# start of DATASET RECORDS

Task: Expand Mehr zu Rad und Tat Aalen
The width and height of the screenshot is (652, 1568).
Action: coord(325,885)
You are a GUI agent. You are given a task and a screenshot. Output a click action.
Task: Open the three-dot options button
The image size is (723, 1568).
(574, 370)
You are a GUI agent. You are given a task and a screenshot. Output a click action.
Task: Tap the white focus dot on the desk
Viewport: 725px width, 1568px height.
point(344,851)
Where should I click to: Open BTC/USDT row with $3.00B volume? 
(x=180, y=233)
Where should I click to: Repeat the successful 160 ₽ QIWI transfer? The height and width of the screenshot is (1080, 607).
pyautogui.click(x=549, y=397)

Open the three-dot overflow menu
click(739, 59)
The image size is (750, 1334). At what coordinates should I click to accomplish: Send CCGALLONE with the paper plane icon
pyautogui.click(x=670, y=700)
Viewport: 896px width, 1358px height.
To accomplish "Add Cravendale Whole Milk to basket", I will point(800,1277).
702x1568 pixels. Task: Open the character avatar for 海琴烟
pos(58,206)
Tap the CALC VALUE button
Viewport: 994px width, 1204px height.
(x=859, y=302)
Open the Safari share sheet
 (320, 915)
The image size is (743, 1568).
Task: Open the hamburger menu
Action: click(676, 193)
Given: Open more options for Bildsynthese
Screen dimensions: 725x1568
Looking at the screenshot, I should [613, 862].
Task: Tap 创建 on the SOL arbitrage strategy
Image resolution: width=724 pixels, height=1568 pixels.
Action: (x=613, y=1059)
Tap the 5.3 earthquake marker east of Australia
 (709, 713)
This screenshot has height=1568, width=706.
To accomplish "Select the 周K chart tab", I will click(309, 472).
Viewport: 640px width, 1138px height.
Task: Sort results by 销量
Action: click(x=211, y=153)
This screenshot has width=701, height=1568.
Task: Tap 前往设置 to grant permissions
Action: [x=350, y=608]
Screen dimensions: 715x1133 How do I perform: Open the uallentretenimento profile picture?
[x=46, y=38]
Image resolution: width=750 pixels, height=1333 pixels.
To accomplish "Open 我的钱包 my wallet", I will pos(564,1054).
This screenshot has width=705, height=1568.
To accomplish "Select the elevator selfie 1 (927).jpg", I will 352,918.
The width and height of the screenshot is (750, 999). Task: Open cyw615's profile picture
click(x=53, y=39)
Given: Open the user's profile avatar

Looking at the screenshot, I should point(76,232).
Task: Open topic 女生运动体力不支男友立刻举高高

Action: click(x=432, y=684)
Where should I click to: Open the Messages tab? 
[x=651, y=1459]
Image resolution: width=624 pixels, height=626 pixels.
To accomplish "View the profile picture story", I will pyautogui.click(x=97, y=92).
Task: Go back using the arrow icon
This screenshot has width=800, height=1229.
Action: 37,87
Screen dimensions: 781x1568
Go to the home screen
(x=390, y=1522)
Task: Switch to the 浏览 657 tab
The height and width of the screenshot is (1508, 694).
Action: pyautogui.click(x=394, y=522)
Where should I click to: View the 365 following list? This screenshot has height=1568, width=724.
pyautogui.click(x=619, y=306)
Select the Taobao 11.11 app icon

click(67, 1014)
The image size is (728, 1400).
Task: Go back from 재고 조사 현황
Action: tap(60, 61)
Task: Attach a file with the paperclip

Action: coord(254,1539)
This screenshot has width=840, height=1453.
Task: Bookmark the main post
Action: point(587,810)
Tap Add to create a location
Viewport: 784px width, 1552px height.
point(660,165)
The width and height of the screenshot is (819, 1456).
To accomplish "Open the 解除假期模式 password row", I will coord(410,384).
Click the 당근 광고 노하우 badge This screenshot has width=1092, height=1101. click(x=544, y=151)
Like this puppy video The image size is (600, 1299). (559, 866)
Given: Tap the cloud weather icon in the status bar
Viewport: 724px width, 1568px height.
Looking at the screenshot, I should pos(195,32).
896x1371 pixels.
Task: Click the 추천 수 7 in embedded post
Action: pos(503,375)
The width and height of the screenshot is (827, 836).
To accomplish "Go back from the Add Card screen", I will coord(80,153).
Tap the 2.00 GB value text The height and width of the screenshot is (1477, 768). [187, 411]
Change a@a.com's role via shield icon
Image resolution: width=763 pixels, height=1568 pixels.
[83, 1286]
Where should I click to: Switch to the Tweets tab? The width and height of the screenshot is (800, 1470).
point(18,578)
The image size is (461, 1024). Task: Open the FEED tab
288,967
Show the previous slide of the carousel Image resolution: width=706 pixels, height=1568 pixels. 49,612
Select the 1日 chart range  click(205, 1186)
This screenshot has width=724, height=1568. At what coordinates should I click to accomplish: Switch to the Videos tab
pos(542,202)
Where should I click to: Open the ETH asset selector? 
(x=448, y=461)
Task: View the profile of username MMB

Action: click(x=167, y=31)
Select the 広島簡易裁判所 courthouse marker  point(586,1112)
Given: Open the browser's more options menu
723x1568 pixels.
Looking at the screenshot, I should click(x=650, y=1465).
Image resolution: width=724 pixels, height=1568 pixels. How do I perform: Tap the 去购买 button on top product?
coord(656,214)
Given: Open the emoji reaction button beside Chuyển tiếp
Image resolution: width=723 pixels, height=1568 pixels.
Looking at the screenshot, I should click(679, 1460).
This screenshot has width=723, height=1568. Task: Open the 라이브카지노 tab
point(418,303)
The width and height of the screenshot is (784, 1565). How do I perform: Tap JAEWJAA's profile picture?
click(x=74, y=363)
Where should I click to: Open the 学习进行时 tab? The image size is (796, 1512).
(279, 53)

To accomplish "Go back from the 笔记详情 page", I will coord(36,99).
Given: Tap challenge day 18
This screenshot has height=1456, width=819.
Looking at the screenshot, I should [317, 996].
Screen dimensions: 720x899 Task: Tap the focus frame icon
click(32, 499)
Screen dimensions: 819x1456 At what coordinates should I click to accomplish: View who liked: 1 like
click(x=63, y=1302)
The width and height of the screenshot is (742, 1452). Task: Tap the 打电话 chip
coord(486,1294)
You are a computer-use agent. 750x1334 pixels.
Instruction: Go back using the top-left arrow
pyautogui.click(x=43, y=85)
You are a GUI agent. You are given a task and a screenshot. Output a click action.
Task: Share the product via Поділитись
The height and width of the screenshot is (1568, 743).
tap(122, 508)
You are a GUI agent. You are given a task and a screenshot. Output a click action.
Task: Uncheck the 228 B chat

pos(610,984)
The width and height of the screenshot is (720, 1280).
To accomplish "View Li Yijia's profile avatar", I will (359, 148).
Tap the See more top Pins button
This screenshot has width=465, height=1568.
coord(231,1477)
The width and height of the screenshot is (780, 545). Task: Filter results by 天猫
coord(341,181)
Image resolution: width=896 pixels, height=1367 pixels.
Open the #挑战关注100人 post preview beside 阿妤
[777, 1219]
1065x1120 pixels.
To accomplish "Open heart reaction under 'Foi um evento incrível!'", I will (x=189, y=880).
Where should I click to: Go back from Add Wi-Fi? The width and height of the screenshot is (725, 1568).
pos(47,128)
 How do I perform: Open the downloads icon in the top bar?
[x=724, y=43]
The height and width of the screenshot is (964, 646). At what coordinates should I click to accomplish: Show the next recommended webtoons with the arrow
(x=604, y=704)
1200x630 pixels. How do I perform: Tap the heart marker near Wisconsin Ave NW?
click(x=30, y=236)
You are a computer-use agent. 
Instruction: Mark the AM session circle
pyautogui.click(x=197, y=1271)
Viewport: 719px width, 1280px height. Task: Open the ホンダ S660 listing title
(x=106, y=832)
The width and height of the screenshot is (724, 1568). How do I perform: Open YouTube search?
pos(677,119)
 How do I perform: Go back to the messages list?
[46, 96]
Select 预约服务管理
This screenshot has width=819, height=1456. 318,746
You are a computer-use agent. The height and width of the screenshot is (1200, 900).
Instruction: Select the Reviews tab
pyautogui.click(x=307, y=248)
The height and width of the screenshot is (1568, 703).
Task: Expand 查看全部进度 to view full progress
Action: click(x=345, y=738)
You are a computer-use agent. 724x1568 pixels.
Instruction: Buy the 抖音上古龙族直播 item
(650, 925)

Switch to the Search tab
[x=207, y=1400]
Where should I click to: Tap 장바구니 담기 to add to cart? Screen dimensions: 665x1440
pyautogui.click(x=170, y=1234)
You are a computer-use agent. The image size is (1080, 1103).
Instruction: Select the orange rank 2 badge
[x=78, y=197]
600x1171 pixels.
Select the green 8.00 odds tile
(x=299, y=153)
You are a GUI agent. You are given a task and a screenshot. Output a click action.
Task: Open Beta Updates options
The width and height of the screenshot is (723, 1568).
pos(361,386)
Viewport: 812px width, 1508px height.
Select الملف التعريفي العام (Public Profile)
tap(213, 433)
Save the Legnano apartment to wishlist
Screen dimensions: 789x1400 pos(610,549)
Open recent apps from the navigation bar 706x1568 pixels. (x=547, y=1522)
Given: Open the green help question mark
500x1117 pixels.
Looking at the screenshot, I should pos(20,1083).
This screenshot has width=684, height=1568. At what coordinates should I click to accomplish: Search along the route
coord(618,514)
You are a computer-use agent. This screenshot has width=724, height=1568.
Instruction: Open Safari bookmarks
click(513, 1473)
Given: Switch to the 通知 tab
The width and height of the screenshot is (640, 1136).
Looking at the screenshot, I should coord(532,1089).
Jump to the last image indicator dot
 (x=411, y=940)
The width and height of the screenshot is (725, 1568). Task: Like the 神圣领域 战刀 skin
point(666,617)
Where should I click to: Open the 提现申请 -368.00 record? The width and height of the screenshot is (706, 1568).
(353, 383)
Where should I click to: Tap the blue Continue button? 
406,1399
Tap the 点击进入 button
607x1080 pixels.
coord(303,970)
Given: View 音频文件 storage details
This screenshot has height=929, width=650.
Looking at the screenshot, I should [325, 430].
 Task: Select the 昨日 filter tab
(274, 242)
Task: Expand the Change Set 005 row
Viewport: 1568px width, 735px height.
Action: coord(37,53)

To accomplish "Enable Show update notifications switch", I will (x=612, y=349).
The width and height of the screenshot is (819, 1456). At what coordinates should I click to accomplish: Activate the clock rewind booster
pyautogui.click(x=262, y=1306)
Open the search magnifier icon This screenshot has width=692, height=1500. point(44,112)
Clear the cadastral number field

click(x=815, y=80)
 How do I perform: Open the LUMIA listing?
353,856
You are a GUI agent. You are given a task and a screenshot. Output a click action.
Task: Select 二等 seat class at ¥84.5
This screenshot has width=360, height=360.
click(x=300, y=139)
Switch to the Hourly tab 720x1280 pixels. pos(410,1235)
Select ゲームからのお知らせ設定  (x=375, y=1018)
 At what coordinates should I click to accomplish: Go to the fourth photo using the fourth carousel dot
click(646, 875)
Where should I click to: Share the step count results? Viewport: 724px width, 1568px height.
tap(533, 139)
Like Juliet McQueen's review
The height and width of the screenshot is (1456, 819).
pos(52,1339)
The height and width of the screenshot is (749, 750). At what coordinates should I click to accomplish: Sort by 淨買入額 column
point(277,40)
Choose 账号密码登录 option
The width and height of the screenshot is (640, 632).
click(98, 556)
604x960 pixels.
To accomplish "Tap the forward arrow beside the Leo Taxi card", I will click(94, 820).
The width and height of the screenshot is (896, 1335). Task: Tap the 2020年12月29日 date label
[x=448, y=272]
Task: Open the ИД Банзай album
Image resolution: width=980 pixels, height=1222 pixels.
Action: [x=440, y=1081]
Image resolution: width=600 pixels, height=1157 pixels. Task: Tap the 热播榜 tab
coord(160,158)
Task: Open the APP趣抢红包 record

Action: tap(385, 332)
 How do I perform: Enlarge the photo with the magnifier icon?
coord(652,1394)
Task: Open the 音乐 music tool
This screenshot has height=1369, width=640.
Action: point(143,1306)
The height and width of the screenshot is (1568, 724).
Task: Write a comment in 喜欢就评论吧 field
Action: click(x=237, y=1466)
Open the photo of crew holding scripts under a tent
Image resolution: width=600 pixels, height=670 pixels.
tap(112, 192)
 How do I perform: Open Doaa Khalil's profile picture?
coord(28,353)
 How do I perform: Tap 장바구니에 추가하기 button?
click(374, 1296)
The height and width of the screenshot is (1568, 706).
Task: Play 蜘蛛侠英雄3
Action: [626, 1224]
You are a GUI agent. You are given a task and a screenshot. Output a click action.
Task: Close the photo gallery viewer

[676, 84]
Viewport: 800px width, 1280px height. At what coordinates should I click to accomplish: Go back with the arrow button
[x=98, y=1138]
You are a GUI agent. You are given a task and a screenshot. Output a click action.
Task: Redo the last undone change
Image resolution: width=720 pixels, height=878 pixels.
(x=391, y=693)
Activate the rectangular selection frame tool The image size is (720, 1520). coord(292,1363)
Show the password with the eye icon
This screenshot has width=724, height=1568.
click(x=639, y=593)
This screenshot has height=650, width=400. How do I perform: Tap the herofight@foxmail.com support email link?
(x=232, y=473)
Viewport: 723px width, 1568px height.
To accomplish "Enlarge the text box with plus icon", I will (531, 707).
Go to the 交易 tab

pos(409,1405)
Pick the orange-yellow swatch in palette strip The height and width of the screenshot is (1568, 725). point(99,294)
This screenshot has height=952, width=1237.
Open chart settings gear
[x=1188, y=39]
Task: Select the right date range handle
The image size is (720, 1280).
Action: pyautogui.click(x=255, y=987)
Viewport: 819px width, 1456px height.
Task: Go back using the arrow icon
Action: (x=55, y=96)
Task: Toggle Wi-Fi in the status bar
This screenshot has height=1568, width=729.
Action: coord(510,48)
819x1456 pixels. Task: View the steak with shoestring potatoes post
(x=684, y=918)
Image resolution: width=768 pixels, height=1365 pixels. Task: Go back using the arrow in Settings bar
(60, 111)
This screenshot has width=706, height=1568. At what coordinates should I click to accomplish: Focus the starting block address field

# end of DATASET RECORDS

Locate each line in the data above that contains the word "password", and copy those lines out.

To accomplish "Open the 解除假期模式 password row", I will coord(410,384).
Show the password with the eye icon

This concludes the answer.